Attorneys for 2 Ohio counties revealed on Monday {that a} $260 million settlement had been reached in a lawsuit towards 4 pharmaceutical companies over the drug corporations’ position within the ongoing opioid disaster. The settlement got here simply hours earlier than the case was to go to trial in federal court docket on Monday morning.

Under the phrases of the settlement, which was first reported by the Wall Street Journal and confirmed by attorneys for the plaintiffs, Cuyahoga and Summit Counties will obtain a complete of $260 million from pharmaceutical distributors McKesson Corp., Cardinal Health Inc., and AmerisourceBergen Corp., and drug producer Teva Pharmaceutical Industries. The two counties had requested for nearly $8 billion.

The three distributors pays a mixed whole of $215 million to the 2 counties instantly whereas Teva pays $20 million in money between the top of the 12 months and 2021 and supply $25 million price of the emergency overdose reversal drug Suboxone.

“The proposed settlement will make significant progress to abate the epidemic by providing resources for and applying funds directly to necessary opioid-recovery programs,” the plaintiffs’ attorneys said in an announcement Monday.

More than 2,500 state, native, and tribal governments have filed swimsuit towards drug producers and distributors for aggressively advertising and marketing and disseminating energy opioids, resulting in a plague of overdose deaths, taking greater than 400,000 lives over 20 years. An Ohio federal decide has mixed the lawsuits filed by Cuyahoga and Summit counties to function a take a look at case for the remaining litigation.

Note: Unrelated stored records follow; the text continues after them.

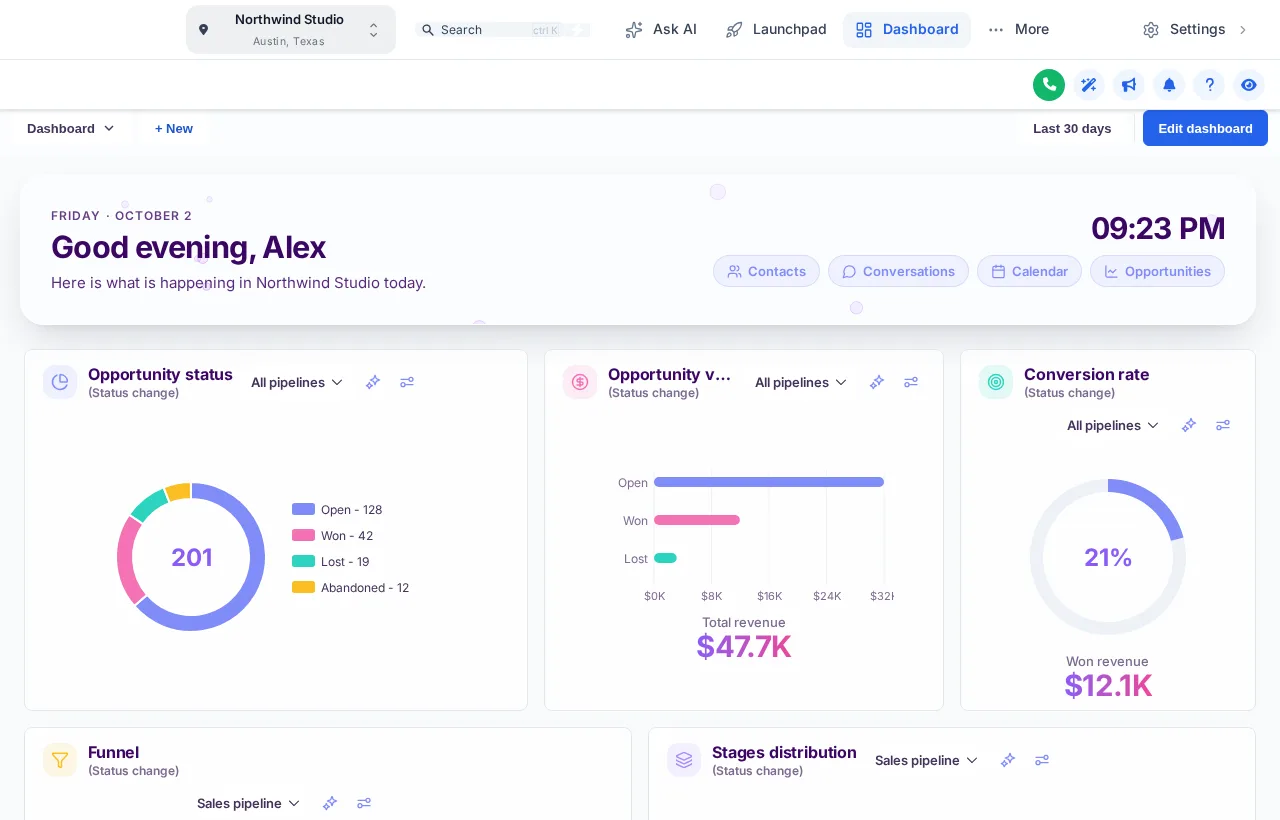Viewport: 1280px width, 820px height.
Task: Click the Edit dashboard button
Action: (1205, 128)
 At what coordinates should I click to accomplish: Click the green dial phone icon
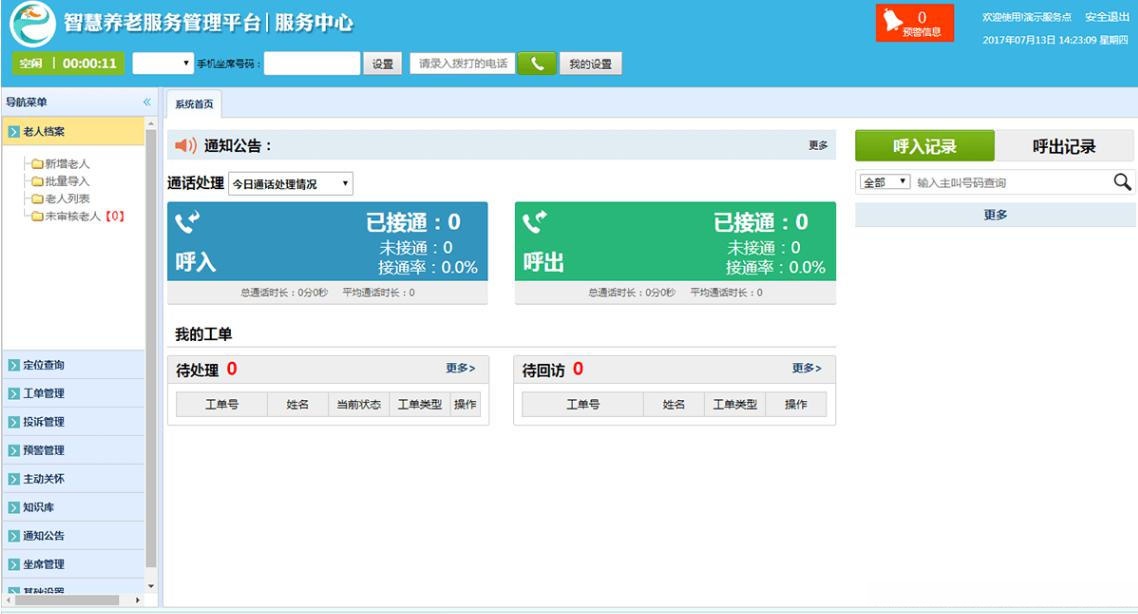[538, 62]
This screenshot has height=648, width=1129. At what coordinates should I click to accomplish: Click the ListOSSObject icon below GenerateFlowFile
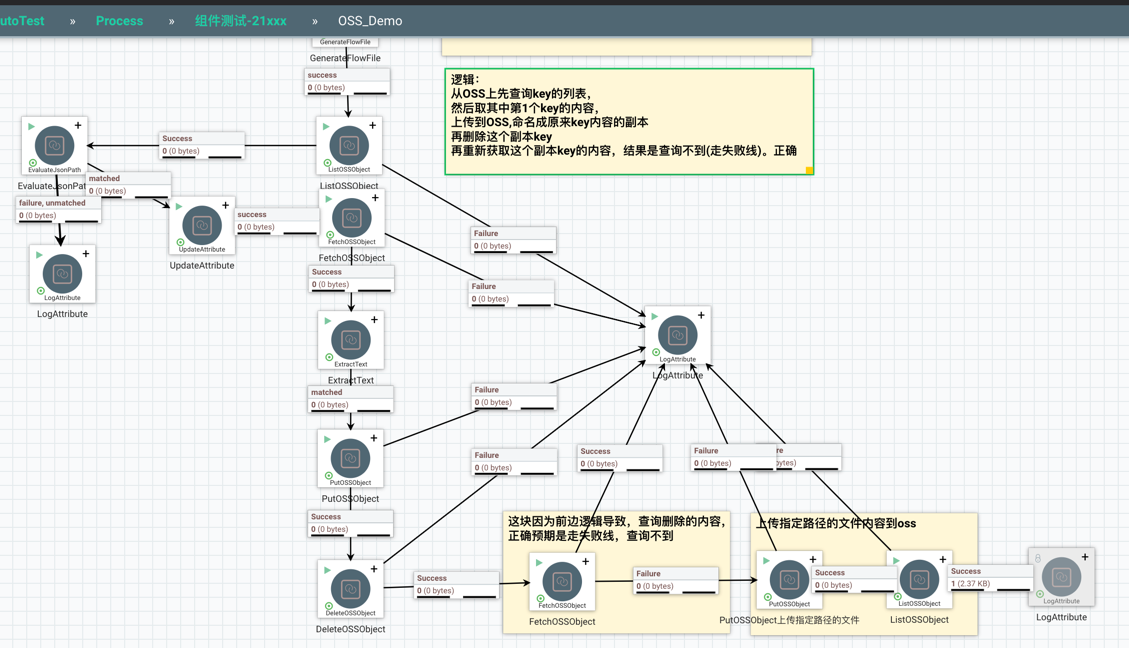click(x=349, y=146)
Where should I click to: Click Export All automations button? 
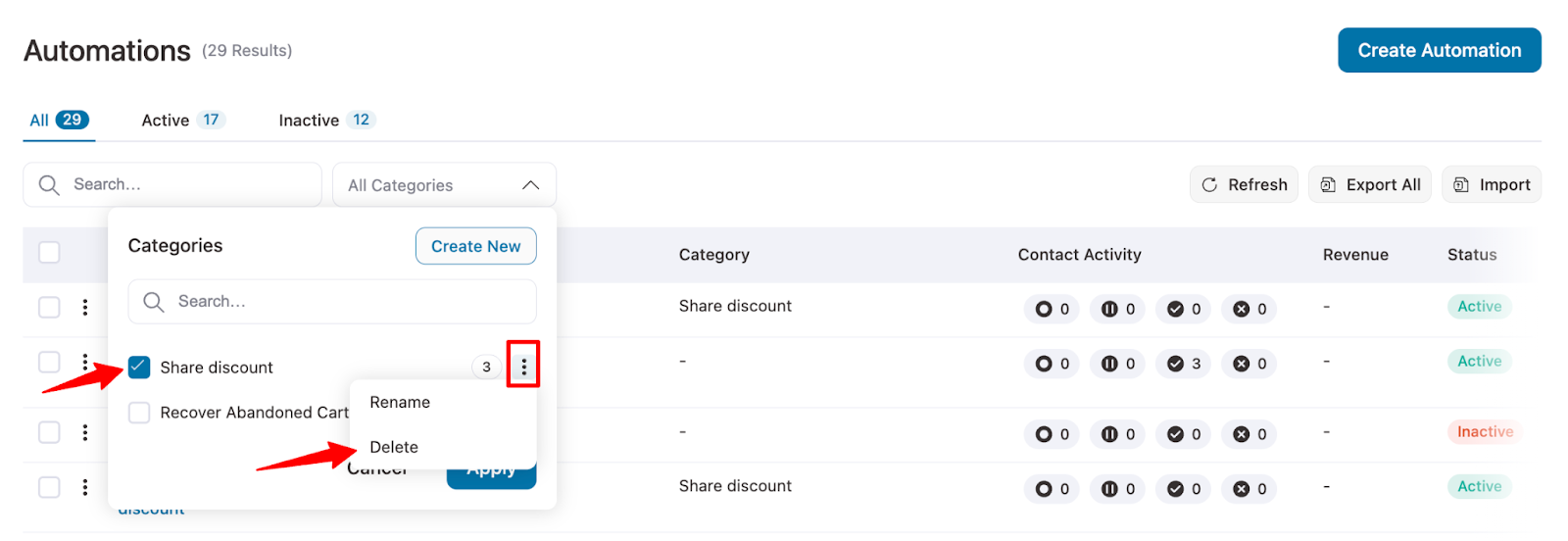pyautogui.click(x=1370, y=184)
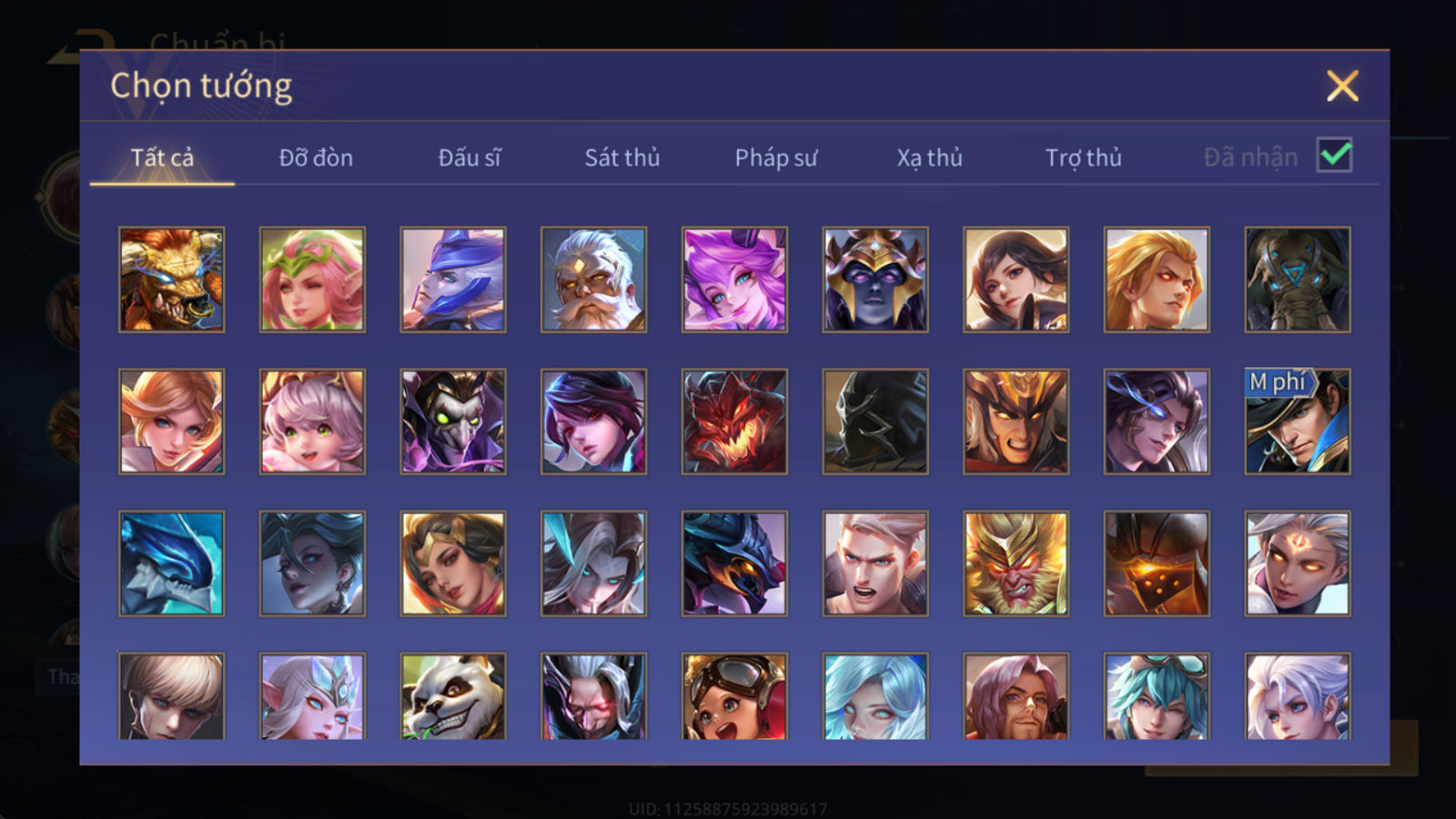This screenshot has height=819, width=1456.
Task: Choose the white-bearded old man hero
Action: [594, 279]
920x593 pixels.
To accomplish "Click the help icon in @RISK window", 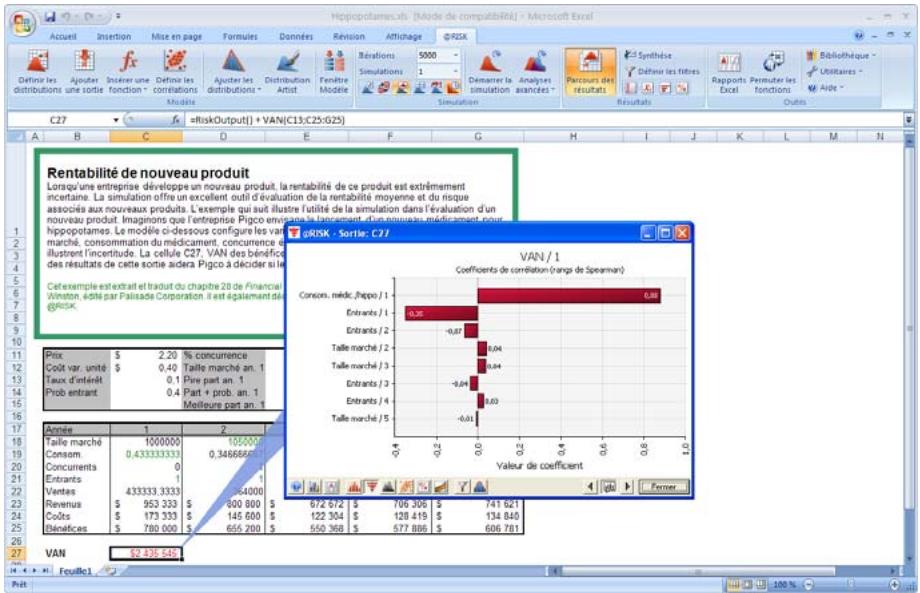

“Throughout this process, Summit and Cuyahoga Counties have tirelessly investigated, litigated, and prepared for the bellwether trial that would have begun today if not for this agreement. In doing so, the communities revealed facts about the roles of the opioid industry that created and fueled the opioid epidemic,” the attorneys added.

Walgreens Will Go to Trial

The remaining defendant within the case, retail pharmacy chain Walgreens, didn’t attain a settlement with the plaintiffs. That case was separated from the others and has been postponed. The plaintiffs’ attorneys stated that they have been able to take that case to trial and recommended that extra lawsuits might be within the works.

“We learned that this country’s pharmacy system has played a greater role in the opioid epidemic than previously realized,” the attorneys stated. “Cuyahoga and Summit will continue to litigate against pharmacy defendants to further understand the industry’s failings and potential wrongdoing.”

Walgreens stated in an announcement that the corporate would defend itself vigorously.

“We never manufactured, marketed or wholesaled prescription opioid medications,” the corporate stated in an announcement to The Hill. “Our pharmacists have always been committed to serving patients in the communities where they live and work.”

“Walgreens is completely unlike the wholesalers involved in the national opioid litigation. Before 2014, Walgreens delivered opioid medications – among many other types of medications – only to our own pharmacies, staffed by our own pharmacy professionals. We never sold opioid medications to pain clinics, internet pharmacies or the ‘pill mills’ that fueled the national opioid crisis,” the corporate added.

Several defendants within the case, together with Johnson & Johnson and Mallinckrodt Pharmaceuticals, the biggest producer of generic opioids, have already reached an settlement with the 2 counties. Efforts to achieve a worldwide settlement to cowl all of the pending lawsuits failed on Friday, prompting negotiators to pay attention the talks over the weekend on Cuyahoga and Summit counties.